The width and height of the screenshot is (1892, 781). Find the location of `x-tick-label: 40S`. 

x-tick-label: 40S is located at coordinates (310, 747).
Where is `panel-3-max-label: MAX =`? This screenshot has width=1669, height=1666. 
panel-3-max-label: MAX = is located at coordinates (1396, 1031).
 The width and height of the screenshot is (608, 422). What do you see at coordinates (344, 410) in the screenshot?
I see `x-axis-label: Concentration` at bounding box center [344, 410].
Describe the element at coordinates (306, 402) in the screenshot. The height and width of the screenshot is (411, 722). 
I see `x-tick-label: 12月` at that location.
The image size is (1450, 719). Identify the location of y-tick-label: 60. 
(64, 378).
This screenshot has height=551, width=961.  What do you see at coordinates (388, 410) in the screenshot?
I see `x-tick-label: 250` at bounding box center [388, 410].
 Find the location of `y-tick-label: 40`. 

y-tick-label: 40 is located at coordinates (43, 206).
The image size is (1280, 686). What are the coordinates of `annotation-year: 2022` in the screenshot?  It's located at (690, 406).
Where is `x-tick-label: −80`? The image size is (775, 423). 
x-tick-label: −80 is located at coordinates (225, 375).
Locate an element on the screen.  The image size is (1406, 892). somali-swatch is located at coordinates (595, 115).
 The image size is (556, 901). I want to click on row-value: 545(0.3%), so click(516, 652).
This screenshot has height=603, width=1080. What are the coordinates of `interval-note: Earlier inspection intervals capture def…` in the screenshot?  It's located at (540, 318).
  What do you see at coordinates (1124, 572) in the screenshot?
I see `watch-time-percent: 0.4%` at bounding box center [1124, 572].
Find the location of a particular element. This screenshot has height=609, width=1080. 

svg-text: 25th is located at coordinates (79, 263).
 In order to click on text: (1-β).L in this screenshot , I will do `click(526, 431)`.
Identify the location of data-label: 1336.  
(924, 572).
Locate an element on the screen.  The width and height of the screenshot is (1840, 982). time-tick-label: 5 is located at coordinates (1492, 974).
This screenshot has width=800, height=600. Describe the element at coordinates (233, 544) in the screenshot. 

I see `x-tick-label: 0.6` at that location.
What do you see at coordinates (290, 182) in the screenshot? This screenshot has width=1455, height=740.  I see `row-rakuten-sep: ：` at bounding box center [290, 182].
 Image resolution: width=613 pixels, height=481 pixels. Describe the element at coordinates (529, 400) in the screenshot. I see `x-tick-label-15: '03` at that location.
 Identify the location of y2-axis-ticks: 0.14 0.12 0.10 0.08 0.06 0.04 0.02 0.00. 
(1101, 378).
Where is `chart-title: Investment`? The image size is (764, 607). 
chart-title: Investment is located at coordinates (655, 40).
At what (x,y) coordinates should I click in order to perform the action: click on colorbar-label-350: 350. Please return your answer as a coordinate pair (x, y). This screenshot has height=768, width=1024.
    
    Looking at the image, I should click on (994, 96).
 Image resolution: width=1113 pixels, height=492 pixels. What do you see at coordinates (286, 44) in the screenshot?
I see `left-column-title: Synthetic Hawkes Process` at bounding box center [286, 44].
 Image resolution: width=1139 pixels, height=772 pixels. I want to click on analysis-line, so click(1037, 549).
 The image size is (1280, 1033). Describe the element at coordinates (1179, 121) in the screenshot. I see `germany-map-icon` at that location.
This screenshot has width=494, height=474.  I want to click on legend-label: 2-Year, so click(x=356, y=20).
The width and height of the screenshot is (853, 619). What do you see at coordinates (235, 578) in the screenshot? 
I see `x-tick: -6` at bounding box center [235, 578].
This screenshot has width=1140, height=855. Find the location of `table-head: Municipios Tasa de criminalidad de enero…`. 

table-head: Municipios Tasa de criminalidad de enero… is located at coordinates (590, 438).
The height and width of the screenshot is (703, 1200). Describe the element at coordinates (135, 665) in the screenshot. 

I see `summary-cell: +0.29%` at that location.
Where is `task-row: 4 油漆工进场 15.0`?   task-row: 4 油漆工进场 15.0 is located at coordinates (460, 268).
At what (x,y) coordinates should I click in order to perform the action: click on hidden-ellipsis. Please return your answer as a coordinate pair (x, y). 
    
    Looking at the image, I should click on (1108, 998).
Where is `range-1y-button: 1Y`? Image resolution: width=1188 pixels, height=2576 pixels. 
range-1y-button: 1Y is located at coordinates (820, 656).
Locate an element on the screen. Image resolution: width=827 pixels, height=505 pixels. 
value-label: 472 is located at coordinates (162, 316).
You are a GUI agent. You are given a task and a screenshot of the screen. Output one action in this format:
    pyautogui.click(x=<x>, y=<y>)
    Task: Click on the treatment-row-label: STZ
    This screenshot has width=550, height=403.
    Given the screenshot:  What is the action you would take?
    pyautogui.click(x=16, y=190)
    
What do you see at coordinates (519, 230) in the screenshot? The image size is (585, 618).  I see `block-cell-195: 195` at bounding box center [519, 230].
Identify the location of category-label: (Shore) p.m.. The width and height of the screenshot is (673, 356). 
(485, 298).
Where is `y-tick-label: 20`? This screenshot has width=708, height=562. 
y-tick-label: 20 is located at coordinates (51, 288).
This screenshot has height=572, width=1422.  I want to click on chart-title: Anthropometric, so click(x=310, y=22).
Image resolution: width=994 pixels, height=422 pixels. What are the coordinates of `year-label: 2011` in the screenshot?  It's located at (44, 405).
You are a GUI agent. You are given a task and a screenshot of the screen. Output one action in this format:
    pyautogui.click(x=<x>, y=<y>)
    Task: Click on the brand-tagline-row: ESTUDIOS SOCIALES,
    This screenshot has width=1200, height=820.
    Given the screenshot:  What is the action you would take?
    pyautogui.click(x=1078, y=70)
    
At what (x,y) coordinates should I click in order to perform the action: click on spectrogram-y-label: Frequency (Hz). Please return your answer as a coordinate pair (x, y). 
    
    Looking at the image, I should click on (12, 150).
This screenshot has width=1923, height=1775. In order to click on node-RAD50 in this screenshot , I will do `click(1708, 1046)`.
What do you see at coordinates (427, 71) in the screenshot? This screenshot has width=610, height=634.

- _BRIEF_
Reproduce all the rows above, changing every "Identify the location of" to "Give the location of" and leaving everything else unchanged.

- _EXERCISE RESPONSE_
The width and height of the screenshot is (1892, 781). Find the location of `x-tick-label: 40S`. 

x-tick-label: 40S is located at coordinates (310, 747).
Where is `panel-3-max-label: MAX =`? This screenshot has width=1669, height=1666. 
panel-3-max-label: MAX = is located at coordinates (1396, 1031).
 The width and height of the screenshot is (608, 422). What do you see at coordinates (344, 410) in the screenshot?
I see `x-axis-label: Concentration` at bounding box center [344, 410].
Describe the element at coordinates (306, 402) in the screenshot. The height and width of the screenshot is (411, 722). 
I see `x-tick-label: 12月` at that location.
The image size is (1450, 719). Give the location of y-tick-label: 60. 
(64, 378).
This screenshot has height=551, width=961.  What do you see at coordinates (388, 410) in the screenshot?
I see `x-tick-label: 250` at bounding box center [388, 410].
 Find the location of `y-tick-label: 40`. 

y-tick-label: 40 is located at coordinates (43, 206).
The image size is (1280, 686). What are the coordinates of `annotation-year: 2022` in the screenshot?  It's located at (690, 406).
Where is `x-tick-label: −80`? The image size is (775, 423). 
x-tick-label: −80 is located at coordinates (225, 375).
Locate an element on the screen.  The image size is (1406, 892). somali-swatch is located at coordinates (595, 115).
 The image size is (556, 901). I want to click on row-value: 545(0.3%), so click(516, 652).
This screenshot has height=603, width=1080. What are the coordinates of `interval-note: Earlier inspection intervals capture def…` in the screenshot?  It's located at (540, 318).
  What do you see at coordinates (1124, 572) in the screenshot?
I see `watch-time-percent: 0.4%` at bounding box center [1124, 572].
Find the location of a particular element. This screenshot has height=609, width=1080. 

svg-text: 25th is located at coordinates (79, 263).
 In order to click on text: (1-β).L in this screenshot , I will do `click(526, 431)`.
Give the location of data-label: 1336.  
(924, 572).
Locate an element on the screen.  The width and height of the screenshot is (1840, 982). time-tick-label: 5 is located at coordinates (1492, 974).
This screenshot has width=800, height=600. Describe the element at coordinates (233, 544) in the screenshot. 

I see `x-tick-label: 0.6` at that location.
What do you see at coordinates (290, 182) in the screenshot? This screenshot has width=1455, height=740.  I see `row-rakuten-sep: ：` at bounding box center [290, 182].
 Image resolution: width=613 pixels, height=481 pixels. Describe the element at coordinates (529, 400) in the screenshot. I see `x-tick-label-15: '03` at that location.
 Give the location of y2-axis-ticks: 0.14 0.12 0.10 0.08 0.06 0.04 0.02 0.00. 
(1101, 378).
Where is `chart-title: Investment`? The image size is (764, 607). 
chart-title: Investment is located at coordinates (655, 40).
At what (x,y) coordinates should I click in order to perform the action: click on colorbar-label-350: 350. Please return your answer as a coordinate pair (x, y). This screenshot has height=768, width=1024.
    
    Looking at the image, I should click on (994, 96).
 Image resolution: width=1113 pixels, height=492 pixels. What do you see at coordinates (286, 44) in the screenshot?
I see `left-column-title: Synthetic Hawkes Process` at bounding box center [286, 44].
 Image resolution: width=1139 pixels, height=772 pixels. I want to click on analysis-line, so click(1037, 549).
 The image size is (1280, 1033). Describe the element at coordinates (1179, 121) in the screenshot. I see `germany-map-icon` at that location.
This screenshot has width=494, height=474.  I want to click on legend-label: 2-Year, so click(x=356, y=20).
The width and height of the screenshot is (853, 619). What do you see at coordinates (235, 578) in the screenshot? 
I see `x-tick: -6` at bounding box center [235, 578].
This screenshot has width=1140, height=855. Find the location of `table-head: Municipios Tasa de criminalidad de enero…`. 

table-head: Municipios Tasa de criminalidad de enero… is located at coordinates (590, 438).
The height and width of the screenshot is (703, 1200). Describe the element at coordinates (135, 665) in the screenshot. 

I see `summary-cell: +0.29%` at that location.
Where is `task-row: 4 油漆工进场 15.0`?   task-row: 4 油漆工进场 15.0 is located at coordinates (460, 268).
At what (x,y) coordinates should I click in order to perform the action: click on hidden-ellipsis. Please return your answer as a coordinate pair (x, y). 
    
    Looking at the image, I should click on (1108, 998).
Where is `range-1y-button: 1Y`? Image resolution: width=1188 pixels, height=2576 pixels. 
range-1y-button: 1Y is located at coordinates (820, 656).
Locate an element on the screen. Image resolution: width=827 pixels, height=505 pixels. 
value-label: 472 is located at coordinates (162, 316).
You are a GUI agent. You are given a task and a screenshot of the screen. Output one action in this format:
    pyautogui.click(x=<x>, y=<y>)
    Task: Click on the treatment-row-label: STZ
    This screenshot has width=550, height=403.
    Given the screenshot:  What is the action you would take?
    pyautogui.click(x=16, y=190)
    
What do you see at coordinates (519, 230) in the screenshot? The image size is (585, 618).  I see `block-cell-195: 195` at bounding box center [519, 230].
Give the location of category-label: (Shore) p.m.. The width and height of the screenshot is (673, 356). 
(485, 298).
Where is `y-tick-label: 20`? This screenshot has width=708, height=562. 
y-tick-label: 20 is located at coordinates (51, 288).
This screenshot has height=572, width=1422.  I want to click on chart-title: Anthropometric, so click(x=310, y=22).
Image resolution: width=994 pixels, height=422 pixels. What are the coordinates of `year-label: 2011` in the screenshot?  It's located at (44, 405).
You are a GUI agent. You are given a task and a screenshot of the screen. Output one action in this format:
    pyautogui.click(x=<x>, y=<y>)
    Task: Click on the brand-tagline-row: ESTUDIOS SOCIALES,
    This screenshot has width=1200, height=820.
    Given the screenshot:  What is the action you would take?
    pyautogui.click(x=1078, y=70)
    
At what (x,y) coordinates should I click in order to perform the action: click on spectrogram-y-label: Frequency (Hz). Please return your answer as a coordinate pair (x, y). 
    
    Looking at the image, I should click on (12, 150).
This screenshot has width=1923, height=1775. In order to click on node-RAD50 in this screenshot , I will do `click(1708, 1046)`.
What do you see at coordinates (427, 71) in the screenshot? This screenshot has width=610, height=634.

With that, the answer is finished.